• [Directions]: Pick up the account of the early Northwest Territory conflict after its final sentence and carry it forward.

++++ Excerpt to read ++++

After the Revolutionary War, the nascent United States found itself in possession of a vast amount of territory extending to the Mississippi. Great Britain had tried before the Revolution to restrict white settlement beyond the Appalachian Mountains in order to placate the various Native American tribes living in the region, but with the British out of the picture, American settlers began to move in. Conflict quickly developed between the settlers and the native tribes on the frontier, particularly in the Ohio River Valley, the old Northwest Territory.

In 1790 Washington sent in the sole regiment of regulars, backed by militia, to subdue the tribal alliance, led by the Miami chief Little Turtle, that had developed in opposition to the Americans (an alliance, incidentally, sponsored by the British). The U.S. force was defeated by Little Turtle near what is now Fort Wayne, Indiana, and was forced to retreat. Washington tried again the next year, again sending in the regulars, backed by militiamen, to western Ohio. Nearly half the army deserted in the subsequent campaign before even engaging the enemy; the remaining army was almost annihilated at the Battle of the Wabash, near modern-day Fort Recovery, Ohio. Only around fifty soldiers walked out unscathed, from a force of over 1,000. It was the worst defeat the U.S. Army ever experienced in over a century of Indian wars, with losses proportionally far greater than those at the much more famous Battle of the Little Bighorn.

++++ Record set ++++

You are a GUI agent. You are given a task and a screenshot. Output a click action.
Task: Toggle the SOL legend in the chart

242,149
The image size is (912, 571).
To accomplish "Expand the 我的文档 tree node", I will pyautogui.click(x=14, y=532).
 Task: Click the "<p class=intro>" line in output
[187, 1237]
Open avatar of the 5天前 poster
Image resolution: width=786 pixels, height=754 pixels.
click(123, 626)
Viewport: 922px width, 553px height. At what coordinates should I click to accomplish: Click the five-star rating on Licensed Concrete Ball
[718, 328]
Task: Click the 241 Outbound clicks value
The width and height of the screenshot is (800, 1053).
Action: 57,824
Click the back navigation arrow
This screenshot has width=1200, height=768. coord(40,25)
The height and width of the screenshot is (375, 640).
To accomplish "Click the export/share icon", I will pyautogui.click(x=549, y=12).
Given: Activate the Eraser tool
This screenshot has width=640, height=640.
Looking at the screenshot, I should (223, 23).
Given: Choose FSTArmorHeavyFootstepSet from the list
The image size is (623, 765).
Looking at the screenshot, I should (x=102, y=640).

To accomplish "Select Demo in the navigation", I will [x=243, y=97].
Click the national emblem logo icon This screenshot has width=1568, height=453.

++++

• [Result of the task]:
Washington went into a fury when he heard the news—he called the commanding general “worse than a murderer.” But Washington used the opportunity, which so baldly exposed the inadequacy of the existing militia structure, to get military reform. The Militia Acts passed through Congress in early May 1792, establishing broad and well-defined national standards for the state militias, and the regular army was nearly quadrupled in size. The enlarged army went on to defeat the Indian coalition, and the Militia Acts, augmented by additional legislation in the nineteenth century (particularly during the Civil War), remained on the books until the establishment of the modern National Guard system in 1903.

Conservatives have dismissed the idea that the Militia Acts set forth any legal precedent, noting (correctly) that Congress was operating under the militia clause of Article I, Section 8 of the Constitution, not the clause regulating interstate commerce, which is the constitutional basis for the Affordable Care Act’s individual mandate (and a whole host of other legislation besides, including the Civil Rights Act).

The Militia Acts are not incontrovertible legal evidence that the individual mandate is constitutional, nor are they proof that the Founding Fathers would have been behind universal health care. What they are proof of is that, in the face of what was perceived to be a dire national need—a cohesive national militia—one of the earliest Congresses, which included its fair share of delegates to the Constitutional Convention, and George Washington himself, saw no problem with mandatory purchase laws to achieve desired policy goals. The Militia Acts are a historical precedent for the individual mandate, not simply a strictly legal one, and there’s room for both in a courtroom. During the Prop. 8 trial in California over the state’s gay marriage ban, a federal appeals court heard testimony from historians Nancy Cott and George Chauncey, even though their testimony was not about the letter of the law.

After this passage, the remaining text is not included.